The AT&T DriveMode app for iPhone, which can now be downloaded from the Apple App Store, silences incoming text message alerts and turns on automatically when the user’s devices are moving in a vehicle at 15 mph or more, according to AT&T. The app lets text notifications begin again shortly after the vehicle is stopped. “When activated, it automatically responds to incoming SMS and MMS text messages so the sender knows the text recipient is driving,” according to the announcement. The app also allows parents with young drivers to receive a text message if the app is manually turned off so that parents can be notified of the app shutdown.

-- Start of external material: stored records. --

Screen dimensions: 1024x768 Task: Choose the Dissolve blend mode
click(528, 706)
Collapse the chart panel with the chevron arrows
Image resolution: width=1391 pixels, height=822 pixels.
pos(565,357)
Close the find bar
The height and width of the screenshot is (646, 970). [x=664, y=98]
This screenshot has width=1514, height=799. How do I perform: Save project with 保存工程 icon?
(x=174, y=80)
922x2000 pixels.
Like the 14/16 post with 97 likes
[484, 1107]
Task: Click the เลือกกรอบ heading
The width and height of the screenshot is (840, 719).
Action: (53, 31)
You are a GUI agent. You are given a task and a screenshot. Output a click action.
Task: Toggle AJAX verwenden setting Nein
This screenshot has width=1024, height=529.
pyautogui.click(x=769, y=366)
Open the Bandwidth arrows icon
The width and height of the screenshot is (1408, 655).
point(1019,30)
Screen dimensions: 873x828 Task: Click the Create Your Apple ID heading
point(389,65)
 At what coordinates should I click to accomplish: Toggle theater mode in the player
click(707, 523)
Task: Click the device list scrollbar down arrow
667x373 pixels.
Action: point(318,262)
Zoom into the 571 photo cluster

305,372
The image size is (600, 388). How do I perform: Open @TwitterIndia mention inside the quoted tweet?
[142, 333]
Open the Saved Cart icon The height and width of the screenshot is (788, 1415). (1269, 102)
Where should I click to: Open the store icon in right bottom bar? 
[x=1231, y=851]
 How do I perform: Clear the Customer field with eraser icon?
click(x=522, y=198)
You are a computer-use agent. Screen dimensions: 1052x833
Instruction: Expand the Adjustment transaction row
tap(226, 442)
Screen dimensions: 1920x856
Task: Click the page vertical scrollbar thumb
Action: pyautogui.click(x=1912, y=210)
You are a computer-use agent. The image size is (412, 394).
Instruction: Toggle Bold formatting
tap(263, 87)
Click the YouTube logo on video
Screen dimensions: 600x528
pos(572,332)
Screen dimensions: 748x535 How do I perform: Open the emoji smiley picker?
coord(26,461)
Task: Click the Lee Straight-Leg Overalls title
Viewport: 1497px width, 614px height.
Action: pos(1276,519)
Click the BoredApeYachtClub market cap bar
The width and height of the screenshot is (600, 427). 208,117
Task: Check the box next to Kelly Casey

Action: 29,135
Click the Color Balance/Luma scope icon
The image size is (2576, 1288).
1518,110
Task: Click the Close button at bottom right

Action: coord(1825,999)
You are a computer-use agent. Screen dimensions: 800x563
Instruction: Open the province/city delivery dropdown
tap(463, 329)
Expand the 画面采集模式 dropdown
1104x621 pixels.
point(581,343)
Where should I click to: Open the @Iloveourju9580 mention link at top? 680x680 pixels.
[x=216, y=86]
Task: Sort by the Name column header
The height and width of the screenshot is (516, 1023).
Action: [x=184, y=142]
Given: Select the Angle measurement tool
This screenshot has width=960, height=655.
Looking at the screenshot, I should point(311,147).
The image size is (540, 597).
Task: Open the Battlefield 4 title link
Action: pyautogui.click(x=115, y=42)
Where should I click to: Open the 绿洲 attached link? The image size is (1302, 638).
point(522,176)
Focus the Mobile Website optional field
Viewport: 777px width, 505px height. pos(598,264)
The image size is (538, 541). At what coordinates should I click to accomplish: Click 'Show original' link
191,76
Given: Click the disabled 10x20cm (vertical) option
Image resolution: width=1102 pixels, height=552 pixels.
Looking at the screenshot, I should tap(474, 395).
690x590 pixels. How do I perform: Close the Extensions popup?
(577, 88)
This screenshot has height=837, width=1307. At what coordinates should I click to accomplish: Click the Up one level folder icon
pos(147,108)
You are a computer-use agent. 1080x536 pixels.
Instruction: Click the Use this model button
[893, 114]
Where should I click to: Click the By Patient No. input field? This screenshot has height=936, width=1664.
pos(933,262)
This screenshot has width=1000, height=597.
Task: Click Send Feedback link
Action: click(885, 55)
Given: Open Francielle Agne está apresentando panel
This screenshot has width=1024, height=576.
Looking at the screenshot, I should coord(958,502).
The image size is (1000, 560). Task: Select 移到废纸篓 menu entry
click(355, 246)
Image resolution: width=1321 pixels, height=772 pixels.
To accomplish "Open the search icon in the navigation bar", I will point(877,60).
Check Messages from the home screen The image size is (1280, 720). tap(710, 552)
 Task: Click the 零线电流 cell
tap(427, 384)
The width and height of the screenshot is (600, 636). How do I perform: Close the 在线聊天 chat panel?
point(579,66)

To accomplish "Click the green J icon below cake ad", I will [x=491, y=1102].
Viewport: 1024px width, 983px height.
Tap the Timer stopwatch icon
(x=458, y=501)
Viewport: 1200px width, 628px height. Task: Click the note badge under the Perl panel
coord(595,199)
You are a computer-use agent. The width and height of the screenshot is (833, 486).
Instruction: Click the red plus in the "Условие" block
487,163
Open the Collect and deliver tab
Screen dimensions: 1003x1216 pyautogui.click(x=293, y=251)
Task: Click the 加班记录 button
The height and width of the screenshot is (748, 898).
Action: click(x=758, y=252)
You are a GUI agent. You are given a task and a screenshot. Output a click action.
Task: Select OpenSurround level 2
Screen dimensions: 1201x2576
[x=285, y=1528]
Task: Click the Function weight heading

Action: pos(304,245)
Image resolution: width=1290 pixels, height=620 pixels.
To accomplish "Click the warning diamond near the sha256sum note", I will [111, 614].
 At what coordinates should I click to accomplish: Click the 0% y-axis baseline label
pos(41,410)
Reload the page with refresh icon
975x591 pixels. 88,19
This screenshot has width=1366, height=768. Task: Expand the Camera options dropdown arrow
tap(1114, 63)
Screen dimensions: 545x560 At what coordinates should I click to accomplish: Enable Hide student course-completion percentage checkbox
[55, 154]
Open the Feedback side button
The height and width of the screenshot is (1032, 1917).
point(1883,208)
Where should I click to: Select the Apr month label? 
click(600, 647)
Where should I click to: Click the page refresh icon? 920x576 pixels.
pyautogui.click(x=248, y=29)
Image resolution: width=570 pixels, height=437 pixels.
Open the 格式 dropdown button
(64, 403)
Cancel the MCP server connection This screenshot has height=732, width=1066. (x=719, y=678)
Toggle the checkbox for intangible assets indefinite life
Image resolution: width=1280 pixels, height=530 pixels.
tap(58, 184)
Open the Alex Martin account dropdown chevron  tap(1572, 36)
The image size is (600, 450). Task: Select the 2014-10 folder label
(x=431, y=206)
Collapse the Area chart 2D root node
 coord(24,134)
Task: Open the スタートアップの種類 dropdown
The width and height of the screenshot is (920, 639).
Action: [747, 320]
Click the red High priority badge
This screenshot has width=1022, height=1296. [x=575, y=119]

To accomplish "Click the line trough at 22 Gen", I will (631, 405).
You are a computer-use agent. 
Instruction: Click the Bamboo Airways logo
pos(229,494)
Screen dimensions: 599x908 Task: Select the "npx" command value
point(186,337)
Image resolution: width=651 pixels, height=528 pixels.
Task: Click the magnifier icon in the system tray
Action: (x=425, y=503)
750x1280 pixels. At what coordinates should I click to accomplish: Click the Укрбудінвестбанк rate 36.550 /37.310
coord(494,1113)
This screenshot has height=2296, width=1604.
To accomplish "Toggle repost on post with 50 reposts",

The accompanying survey regarding mobile text messages and our reactions to them was conducted by Dr. David Greenfield, the founder of The Center for Internet and Technology Addiction and an assistant clinical professor of psychiatry at The University of Connecticut School of Medicine, under commission by AT&T. The results of the survey found that cell phone addiction is a problem, with three of four people admitting to at least glancing at their phones while behind the wheel.
“We compulsively check our phones because every time we get an update through text, email or social media, we experience an elevation of dopamine, which is a neurochemical in the brain that makes us feel happy,” Greenfield said in a statement. “If that desire for a dopamine fix leads us to check our phones while we’re driving, a simple text can turn deadly.”
The study was conducted as part of AT&T’s efforts to help people find ways to resist the urge to text and drive, which could have disastrous and deadly consequences. While over 90 percent of the respondents said they know that texting and driving is dangerous, many rationalize their texting-and-driving behavior, which is a classic sign of addiction, according to Greenfield.
Two vehicle safety experts contacted by eWEEK had differing opinions about the effectiveness of efforts to discourage texting while driving.
Kara Macek, a spokeswoman for the Governors Highway Safety Association, called the new AT&T app “a great tool” that’s now available for the widely popular Apple smartphone platform. “We totally support any efforts to curb texting while driving. We think it’s great because technology is creating the problem, but is also offering some great solutions.”
AT&T Releases iOS Version of Its Text-Preventing DriveMode App
Macek said that any tool that is available to parents to help curb or stop the compulsion of their younger drivers to constantly check incoming texts while driving is a good idea. “That’s what it really boils down to,” she said. “It’s the behavior. We are compelled to stay in touch all the time.”
The AT&T DriveMode apps for iOS or Android can be used to self-regulate drivers who might be tempted to text or check their texts while they are driving, she said. “We definitely would recommend that parents utilize it for their novice drivers. Young drivers have the double disadvantage of being inexperienced and also being glued to their phones. You’re not just endangering yourself, but you are endangering everyone else on the road.”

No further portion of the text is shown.